Task to complete ▸
Copy out the records from the line with "Given: Click the Share (%) column header" to the line with "I will coord(551,257).", exactly as they appear, including both of those lines.

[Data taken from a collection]

————————

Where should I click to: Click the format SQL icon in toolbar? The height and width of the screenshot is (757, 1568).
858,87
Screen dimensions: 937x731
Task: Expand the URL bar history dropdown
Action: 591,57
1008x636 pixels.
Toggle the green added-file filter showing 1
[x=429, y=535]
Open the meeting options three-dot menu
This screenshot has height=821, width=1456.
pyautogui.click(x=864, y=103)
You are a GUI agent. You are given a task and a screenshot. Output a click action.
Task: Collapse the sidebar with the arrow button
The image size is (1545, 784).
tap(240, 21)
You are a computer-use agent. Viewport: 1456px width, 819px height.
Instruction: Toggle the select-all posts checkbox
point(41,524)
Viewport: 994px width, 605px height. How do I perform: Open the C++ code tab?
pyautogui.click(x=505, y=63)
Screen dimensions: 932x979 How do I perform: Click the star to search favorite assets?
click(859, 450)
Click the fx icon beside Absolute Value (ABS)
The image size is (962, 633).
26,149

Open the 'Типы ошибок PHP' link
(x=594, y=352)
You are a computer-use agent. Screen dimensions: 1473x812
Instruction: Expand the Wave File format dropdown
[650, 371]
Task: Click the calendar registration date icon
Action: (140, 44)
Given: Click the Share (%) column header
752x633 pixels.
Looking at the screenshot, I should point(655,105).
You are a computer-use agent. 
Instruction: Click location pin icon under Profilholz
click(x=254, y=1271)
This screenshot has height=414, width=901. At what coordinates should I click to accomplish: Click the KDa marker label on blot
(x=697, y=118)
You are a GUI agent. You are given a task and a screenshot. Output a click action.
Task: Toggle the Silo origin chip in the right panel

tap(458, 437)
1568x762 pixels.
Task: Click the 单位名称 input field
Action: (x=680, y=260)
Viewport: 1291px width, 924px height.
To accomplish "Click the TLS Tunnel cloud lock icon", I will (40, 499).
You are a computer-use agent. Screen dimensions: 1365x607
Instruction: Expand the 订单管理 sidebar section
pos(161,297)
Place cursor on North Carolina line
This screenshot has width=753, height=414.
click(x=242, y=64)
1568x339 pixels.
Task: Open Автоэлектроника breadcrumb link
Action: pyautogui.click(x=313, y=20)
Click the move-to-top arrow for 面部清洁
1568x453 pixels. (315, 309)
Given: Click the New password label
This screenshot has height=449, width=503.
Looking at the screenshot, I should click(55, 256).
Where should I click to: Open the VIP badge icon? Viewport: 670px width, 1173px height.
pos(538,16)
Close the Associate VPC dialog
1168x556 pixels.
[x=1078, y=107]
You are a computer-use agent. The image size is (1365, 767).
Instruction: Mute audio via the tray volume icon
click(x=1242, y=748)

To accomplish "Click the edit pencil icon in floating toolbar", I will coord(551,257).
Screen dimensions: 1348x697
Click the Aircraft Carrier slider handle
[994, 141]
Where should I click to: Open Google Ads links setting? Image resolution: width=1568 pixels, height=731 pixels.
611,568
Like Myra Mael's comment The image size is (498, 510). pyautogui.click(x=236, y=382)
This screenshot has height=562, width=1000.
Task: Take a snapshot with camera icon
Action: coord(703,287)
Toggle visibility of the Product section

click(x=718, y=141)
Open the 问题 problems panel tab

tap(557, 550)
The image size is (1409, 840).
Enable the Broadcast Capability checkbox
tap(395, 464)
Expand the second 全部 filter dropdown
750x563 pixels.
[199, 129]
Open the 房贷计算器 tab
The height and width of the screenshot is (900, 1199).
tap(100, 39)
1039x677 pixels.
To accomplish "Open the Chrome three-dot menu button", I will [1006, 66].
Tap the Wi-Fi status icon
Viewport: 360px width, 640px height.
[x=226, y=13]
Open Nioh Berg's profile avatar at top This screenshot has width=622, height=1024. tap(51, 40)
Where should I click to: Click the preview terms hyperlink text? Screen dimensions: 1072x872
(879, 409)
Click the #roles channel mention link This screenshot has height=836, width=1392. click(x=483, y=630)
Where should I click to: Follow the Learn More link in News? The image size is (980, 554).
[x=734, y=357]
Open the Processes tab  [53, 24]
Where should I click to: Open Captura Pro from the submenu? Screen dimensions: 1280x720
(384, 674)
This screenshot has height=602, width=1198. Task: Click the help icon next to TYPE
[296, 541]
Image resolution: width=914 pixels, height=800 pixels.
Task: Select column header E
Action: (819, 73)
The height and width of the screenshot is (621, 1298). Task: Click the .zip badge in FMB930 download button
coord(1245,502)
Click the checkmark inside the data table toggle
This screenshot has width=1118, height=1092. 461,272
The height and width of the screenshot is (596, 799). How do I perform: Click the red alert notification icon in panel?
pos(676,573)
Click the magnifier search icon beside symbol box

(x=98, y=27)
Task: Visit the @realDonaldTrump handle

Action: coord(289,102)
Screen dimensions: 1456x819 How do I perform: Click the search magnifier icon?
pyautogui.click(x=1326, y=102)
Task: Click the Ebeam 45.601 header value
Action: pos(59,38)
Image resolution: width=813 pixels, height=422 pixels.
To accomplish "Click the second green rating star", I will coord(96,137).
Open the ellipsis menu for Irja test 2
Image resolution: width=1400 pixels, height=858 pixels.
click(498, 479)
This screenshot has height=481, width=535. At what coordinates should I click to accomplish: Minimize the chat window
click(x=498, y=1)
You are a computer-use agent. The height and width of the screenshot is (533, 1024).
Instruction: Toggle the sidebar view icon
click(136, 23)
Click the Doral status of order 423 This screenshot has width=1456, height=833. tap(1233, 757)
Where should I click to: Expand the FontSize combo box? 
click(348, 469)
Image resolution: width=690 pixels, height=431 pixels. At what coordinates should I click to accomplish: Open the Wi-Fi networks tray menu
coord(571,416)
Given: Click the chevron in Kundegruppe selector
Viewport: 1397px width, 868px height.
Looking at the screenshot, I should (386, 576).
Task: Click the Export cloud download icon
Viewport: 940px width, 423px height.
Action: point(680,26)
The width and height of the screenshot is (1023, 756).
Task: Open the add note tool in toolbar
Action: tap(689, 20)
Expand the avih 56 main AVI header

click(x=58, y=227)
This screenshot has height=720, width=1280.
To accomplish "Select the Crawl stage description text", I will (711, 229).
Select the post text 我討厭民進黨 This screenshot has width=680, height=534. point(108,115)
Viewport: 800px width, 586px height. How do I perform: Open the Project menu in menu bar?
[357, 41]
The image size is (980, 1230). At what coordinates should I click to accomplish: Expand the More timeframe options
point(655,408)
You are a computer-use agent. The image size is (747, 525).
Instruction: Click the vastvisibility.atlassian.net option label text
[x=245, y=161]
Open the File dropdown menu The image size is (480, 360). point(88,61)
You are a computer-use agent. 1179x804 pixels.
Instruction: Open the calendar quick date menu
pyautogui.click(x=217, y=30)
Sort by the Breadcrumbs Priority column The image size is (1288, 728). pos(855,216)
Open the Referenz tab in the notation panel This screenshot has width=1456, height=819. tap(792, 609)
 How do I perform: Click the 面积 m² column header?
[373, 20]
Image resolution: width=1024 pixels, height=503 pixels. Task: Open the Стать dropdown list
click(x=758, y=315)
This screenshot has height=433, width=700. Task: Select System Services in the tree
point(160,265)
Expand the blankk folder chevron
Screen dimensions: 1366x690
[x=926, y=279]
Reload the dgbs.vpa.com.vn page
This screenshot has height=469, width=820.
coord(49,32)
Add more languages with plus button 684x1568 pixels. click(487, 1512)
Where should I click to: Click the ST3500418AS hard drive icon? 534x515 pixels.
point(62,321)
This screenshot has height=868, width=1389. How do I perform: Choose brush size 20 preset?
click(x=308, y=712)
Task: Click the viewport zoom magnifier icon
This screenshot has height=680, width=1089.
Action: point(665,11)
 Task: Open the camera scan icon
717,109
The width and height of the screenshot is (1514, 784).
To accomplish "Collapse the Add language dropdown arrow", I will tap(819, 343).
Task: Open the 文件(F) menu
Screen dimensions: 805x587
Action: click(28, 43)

————————

Task result ▸
Given: Click the Share (%) column header
752x633 pixels.
Looking at the screenshot, I should point(655,105).
You are a computer-use agent. 
Instruction: Click location pin icon under Profilholz
click(x=254, y=1271)
This screenshot has height=414, width=901. At what coordinates should I click to accomplish: Click the KDa marker label on blot
(x=697, y=118)
You are a GUI agent. You are given a task and a screenshot. Output a click action.
Task: Toggle the Silo origin chip in the right panel

tap(458, 437)
1568x762 pixels.
Task: Click the 单位名称 input field
Action: (x=680, y=260)
Viewport: 1291px width, 924px height.
To accomplish "Click the TLS Tunnel cloud lock icon", I will (40, 499).
You are a computer-use agent. Screen dimensions: 1365x607
Instruction: Expand the 订单管理 sidebar section
pos(161,297)
Place cursor on North Carolina line
This screenshot has width=753, height=414.
click(x=242, y=64)
1568x339 pixels.
Task: Open Автоэлектроника breadcrumb link
Action: pyautogui.click(x=313, y=20)
Click the move-to-top arrow for 面部清洁
1568x453 pixels. (315, 309)
Given: Click the New password label
This screenshot has height=449, width=503.
Looking at the screenshot, I should click(55, 256).
Where should I click to: Open the VIP badge icon? Viewport: 670px width, 1173px height.
pos(538,16)
Close the Associate VPC dialog
1168x556 pixels.
[x=1078, y=107]
You are a computer-use agent. The image size is (1365, 767).
Instruction: Mute audio via the tray volume icon
click(x=1242, y=748)

To accomplish "Click the edit pencil icon in floating toolbar", I will coord(551,257).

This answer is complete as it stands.